The Weekly Agent Review Loop

A practical review loop for turning agent activity into compounding memory, workflows, constraints, and standards.

Agents do not automatically improve your operating system.

They produce outputs. They complete tasks. They may even notice patterns. But unless those patterns are reviewed and converted into memory, the system resets. The same mistakes return. The same context is restated. The same workflows remain vague.

A weekly agent review loop turns agent activity into compounding infrastructure.

Why review matters

Autonomy creates drift.

The more an agent can do, the more important it becomes to ask what changed, what failed, what should be remembered, and what should be constrained.

Without review, agents create motion. With review, agents create learning.

The weekly review is not a productivity ritual. It is a governance mechanism for a Cognitive OS.

The loop

Once a week, review agent activity through six questions.

1. What did the agents produce?

List the outputs: drafts, research notes, code changes, published posts, summaries, plans, decisions, or operational fixes.

Do not evaluate yet. First create an inventory.

2. What actually mattered?

Separate motion from value.

Which outputs changed the system, advanced a real goal, clarified a decision, improved a workflow, or created reusable context?

This is where you prevent busyness from masquerading as progress.

3. What context was missing?

Look for moments where the agent needed information that was not available.

Was there no project brief? No source list? No editorial standard? No decision log? No examples? No constraints?

Missing context is not just a failure. It is a memory asset waiting to be created.

4. What should become a file?

If the same context will be useful again, write it down.

Create or update:

  • `decisions.md`
  • `lessons.md`
  • `standards.md`
  • `sources.md`
  • `workflow.md`
  • `review.md`
  • `open-questions.md`

The goal is to make next week’s agents start from a better state.

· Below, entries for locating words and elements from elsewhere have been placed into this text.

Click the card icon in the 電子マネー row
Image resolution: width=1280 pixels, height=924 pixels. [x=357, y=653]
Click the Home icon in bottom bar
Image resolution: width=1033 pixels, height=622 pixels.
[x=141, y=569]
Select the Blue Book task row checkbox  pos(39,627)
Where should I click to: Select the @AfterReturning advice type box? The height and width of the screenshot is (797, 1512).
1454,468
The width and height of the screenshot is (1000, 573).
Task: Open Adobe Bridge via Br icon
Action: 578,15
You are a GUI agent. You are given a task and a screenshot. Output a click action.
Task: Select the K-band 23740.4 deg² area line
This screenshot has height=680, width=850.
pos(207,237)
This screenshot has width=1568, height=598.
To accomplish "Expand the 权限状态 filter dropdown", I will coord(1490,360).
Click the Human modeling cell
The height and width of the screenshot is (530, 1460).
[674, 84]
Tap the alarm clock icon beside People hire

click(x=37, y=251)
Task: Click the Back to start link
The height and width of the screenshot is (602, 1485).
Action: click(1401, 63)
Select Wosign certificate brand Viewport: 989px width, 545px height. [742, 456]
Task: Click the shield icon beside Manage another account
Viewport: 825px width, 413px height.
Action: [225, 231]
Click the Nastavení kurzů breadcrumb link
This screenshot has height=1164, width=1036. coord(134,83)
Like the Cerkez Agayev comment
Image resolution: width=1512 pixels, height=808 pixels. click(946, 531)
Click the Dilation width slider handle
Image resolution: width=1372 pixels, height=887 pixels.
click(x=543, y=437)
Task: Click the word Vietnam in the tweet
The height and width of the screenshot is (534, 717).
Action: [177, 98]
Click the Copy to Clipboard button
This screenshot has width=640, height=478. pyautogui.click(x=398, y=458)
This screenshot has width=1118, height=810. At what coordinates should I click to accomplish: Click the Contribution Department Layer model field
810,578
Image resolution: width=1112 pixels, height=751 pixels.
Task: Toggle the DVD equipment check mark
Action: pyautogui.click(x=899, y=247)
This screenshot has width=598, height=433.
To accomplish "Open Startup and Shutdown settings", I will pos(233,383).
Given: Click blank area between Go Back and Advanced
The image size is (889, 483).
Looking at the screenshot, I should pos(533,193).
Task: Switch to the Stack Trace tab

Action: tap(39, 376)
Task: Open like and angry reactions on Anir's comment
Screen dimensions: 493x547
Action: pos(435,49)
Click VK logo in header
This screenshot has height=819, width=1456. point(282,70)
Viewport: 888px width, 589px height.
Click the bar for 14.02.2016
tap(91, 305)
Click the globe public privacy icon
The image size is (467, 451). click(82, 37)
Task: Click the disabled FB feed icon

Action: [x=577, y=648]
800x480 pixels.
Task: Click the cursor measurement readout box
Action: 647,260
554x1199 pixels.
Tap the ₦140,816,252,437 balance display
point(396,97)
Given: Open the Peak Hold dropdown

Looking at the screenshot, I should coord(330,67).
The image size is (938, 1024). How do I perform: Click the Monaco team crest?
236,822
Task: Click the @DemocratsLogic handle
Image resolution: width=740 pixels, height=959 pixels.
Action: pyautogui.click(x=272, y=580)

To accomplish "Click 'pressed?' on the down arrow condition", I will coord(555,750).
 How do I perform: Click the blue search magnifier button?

5. What should be constrained?

Agents need boundaries.

Ask what they should not do without approval. This may include publishing, deleting, spending money, changing pricing, representing a person, making sensitive claims, or modifying core strategy.

A good review loop does not only add capability. It adds judgment gates.

6. What is the next experiment?

Choose one improvement for the next week.

Not ten. One.

Examples:

  • add a source evaluation checklist
  • create a better article brief template
  • make a recurring field note format
  • add a pre-publish review gate
  • improve the file structure
  • define a new agent role

Small improvements compound when they are captured.

A simple template

# Weekly Agent Review

Week of:

## Outputs
- 

## What mattered
- 

## Missing context
- 

## Files updated
- 

## New constraints
- 

## Next experiment
- 

This template is deliberately small. A review loop that is too heavy will be abandoned.

The point is not documentation for its own sake. The point is system learning.

The operating principle

Every week, ask whether your agents made the system smarter.

If they only produced outputs, you used AI.

If they improved the memory, workflows, files, constraints, and standards around future work, you built a Cognitive OS.